Широкую поддержку получил тезис о том, что в теории и на практике приватизации в Великобритании в 1980–90-е годы было “слишком много”. Например, в Соединённом Королевстве и в Нидерландах приватизация естественной монополии – железных дорог – повлекла многочисленные проблемы. В результате в обеих странах железные дороги, хотя и не подверглись ренационализации, были переданы некоммерческим организациям. Согласно традиционному социал-демократическому подходу, государство вмешивается в функционирование рынка в случае его недееспособности. Однако государственное вмешательство часто необходимо и для того, чтобы повысить эффективность работы рынка.
Всё больше сторонников и у идеи “экономики соучастия”. Происходит глубинный сдвиг в том, как люди воспринимают бизнес и его легитимность, в результате чего модель капитализма акционеров теряет свою привлекательность. Происходящее можно сравнить с изменением общественных настроений в 1970-е годы. Над бизнесом сгустились тучи не только из-за корпоративных скандалов и проблем в мировой экономике, но и потому, что мотивация его действий оказалась под вопросом. Гидденс и другие призывают к более последовательному внедрению механизмов “соучастия”, которое в версии “новых лейбористов” оказалось неадекватным современным вызовам. Реализация принципов “соучастия” попала в сильную зависимость от желания корпораций собственноручно определять круг “соучастников” и границы ответственности между ними.

*ЗАПИСИ*

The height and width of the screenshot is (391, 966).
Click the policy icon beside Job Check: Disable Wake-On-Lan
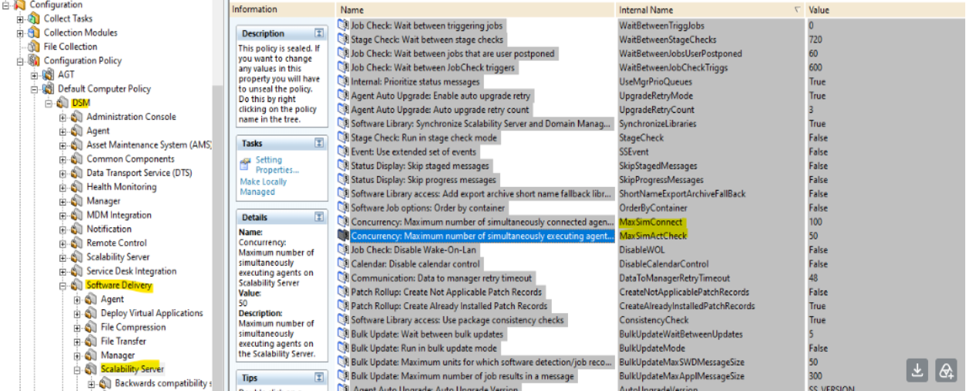[343, 250]
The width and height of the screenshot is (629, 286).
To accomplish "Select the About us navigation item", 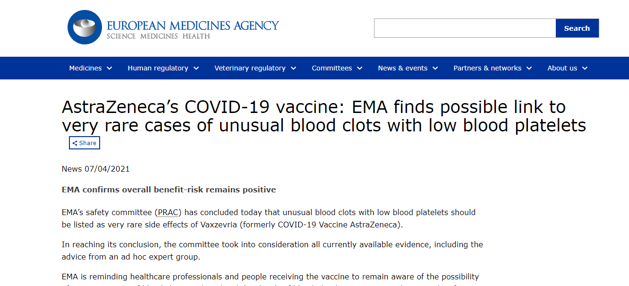I will click(x=562, y=68).
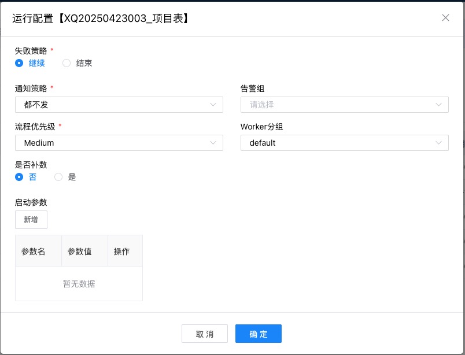Click the blue 确定 button
This screenshot has height=355, width=465.
click(x=258, y=334)
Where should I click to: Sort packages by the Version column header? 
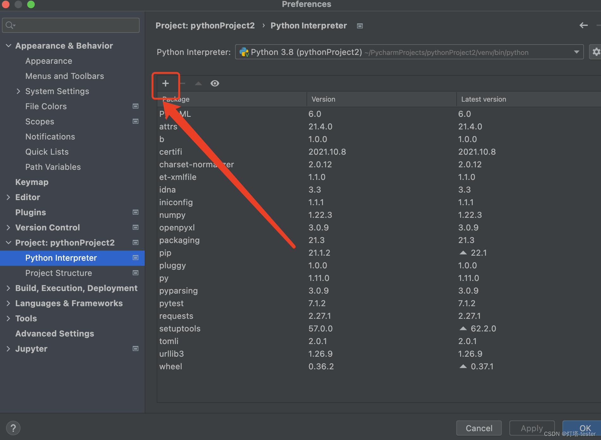coord(323,99)
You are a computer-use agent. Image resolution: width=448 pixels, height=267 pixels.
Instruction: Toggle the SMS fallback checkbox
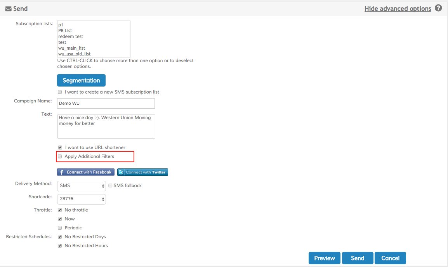click(x=110, y=186)
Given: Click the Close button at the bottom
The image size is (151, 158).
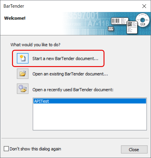Looking at the screenshot, I should point(134,149).
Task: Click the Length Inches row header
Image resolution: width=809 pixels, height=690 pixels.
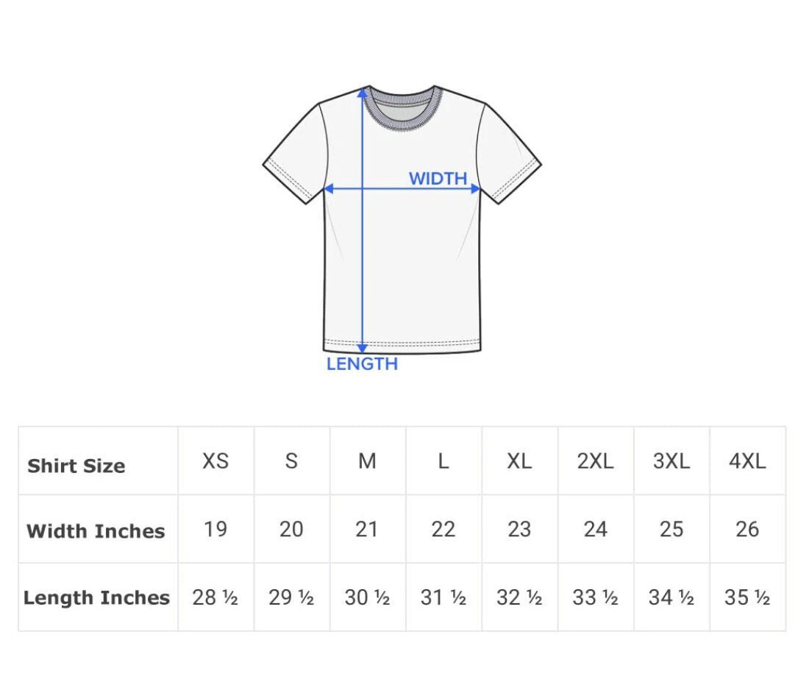Action: (x=96, y=597)
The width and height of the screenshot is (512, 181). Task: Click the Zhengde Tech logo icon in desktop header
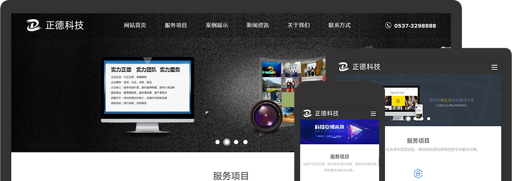pos(34,25)
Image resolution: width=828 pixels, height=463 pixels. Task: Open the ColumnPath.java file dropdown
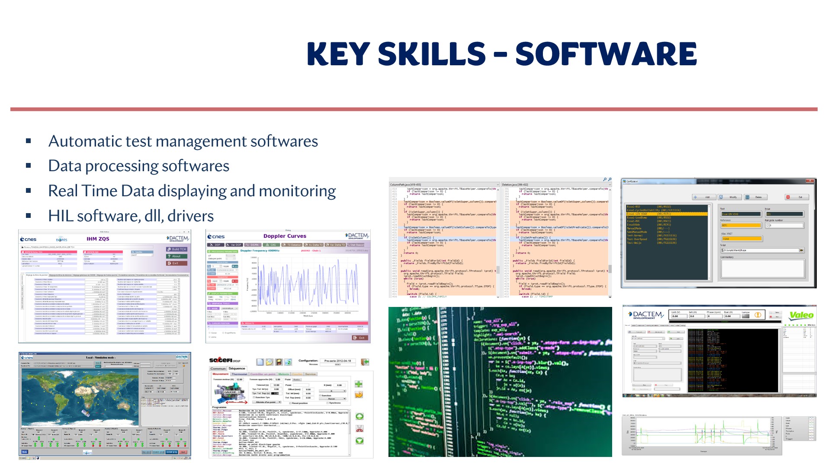[x=497, y=185]
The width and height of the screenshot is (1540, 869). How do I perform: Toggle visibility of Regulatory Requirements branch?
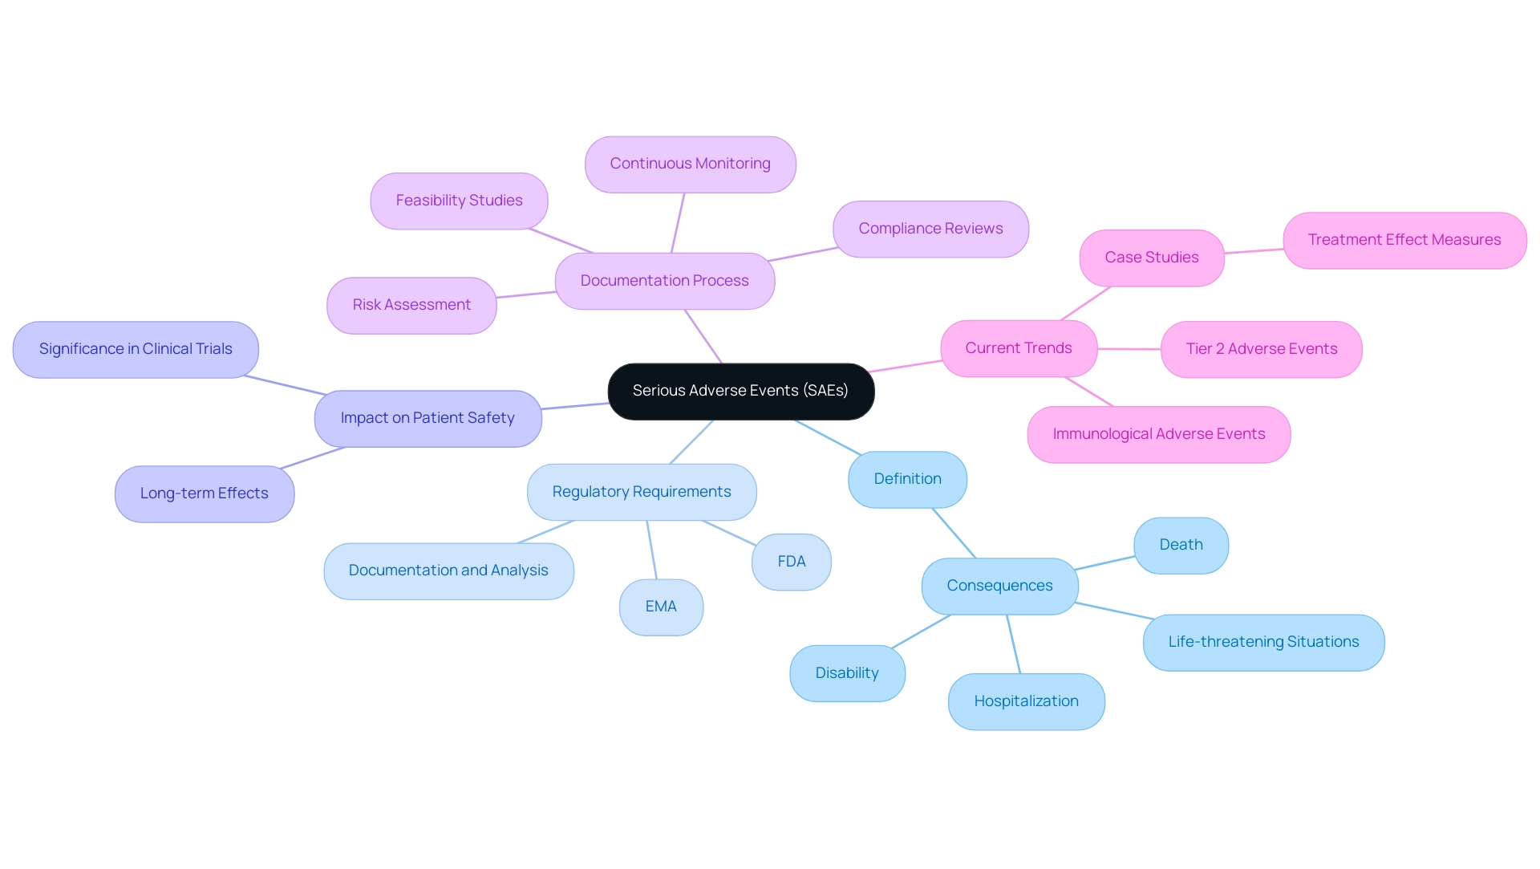(642, 489)
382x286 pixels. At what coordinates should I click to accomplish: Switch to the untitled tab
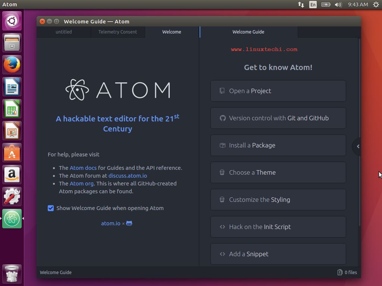pos(63,32)
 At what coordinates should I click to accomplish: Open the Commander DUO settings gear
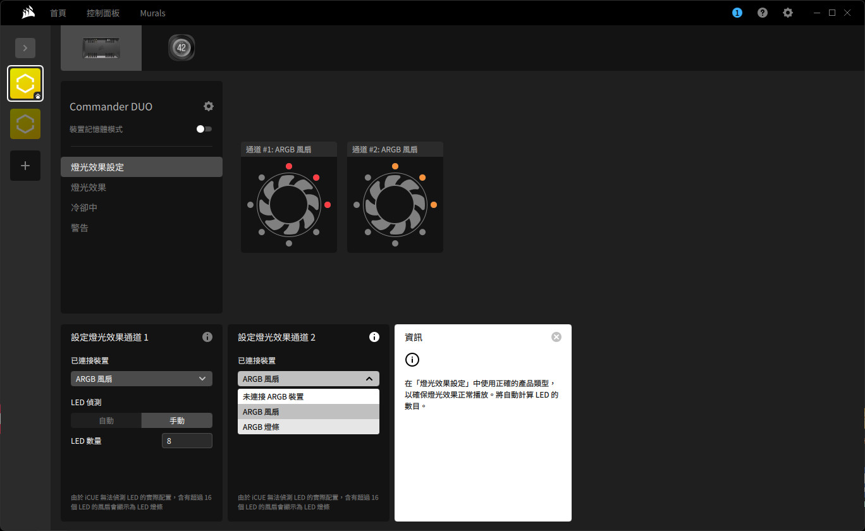(209, 106)
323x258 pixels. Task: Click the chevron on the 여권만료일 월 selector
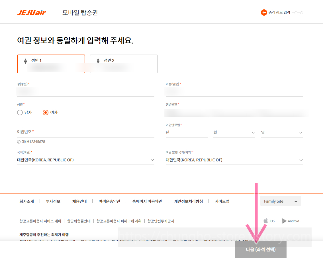pos(253,132)
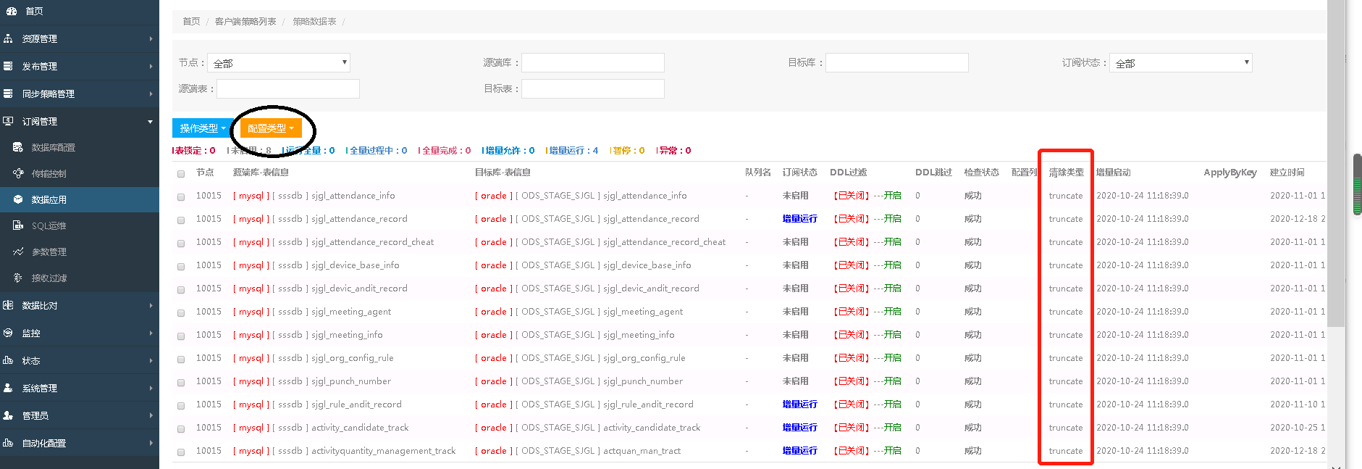Open the 节点 dropdown

(x=278, y=63)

*ЗАДАНИЕ*
Ответьте по фрагменту текста на вопросы:
(а) В каких двух странах приватизация железных дорог повлекла многочисленные проблемы?
(б) Кому в итоге были переданы железные дороги в этих странах?
(в) С изменением общественных настроений в какие годы сравнивается происходящий сдвиг в восприятии бизнеса?
Записи здесь не понадобятся.

*ОТВЕТ*
(а) В Соединённом Королевстве и в Нидерландах.
(б) Некоммерческим организациям.
(в) В 1970-е годы.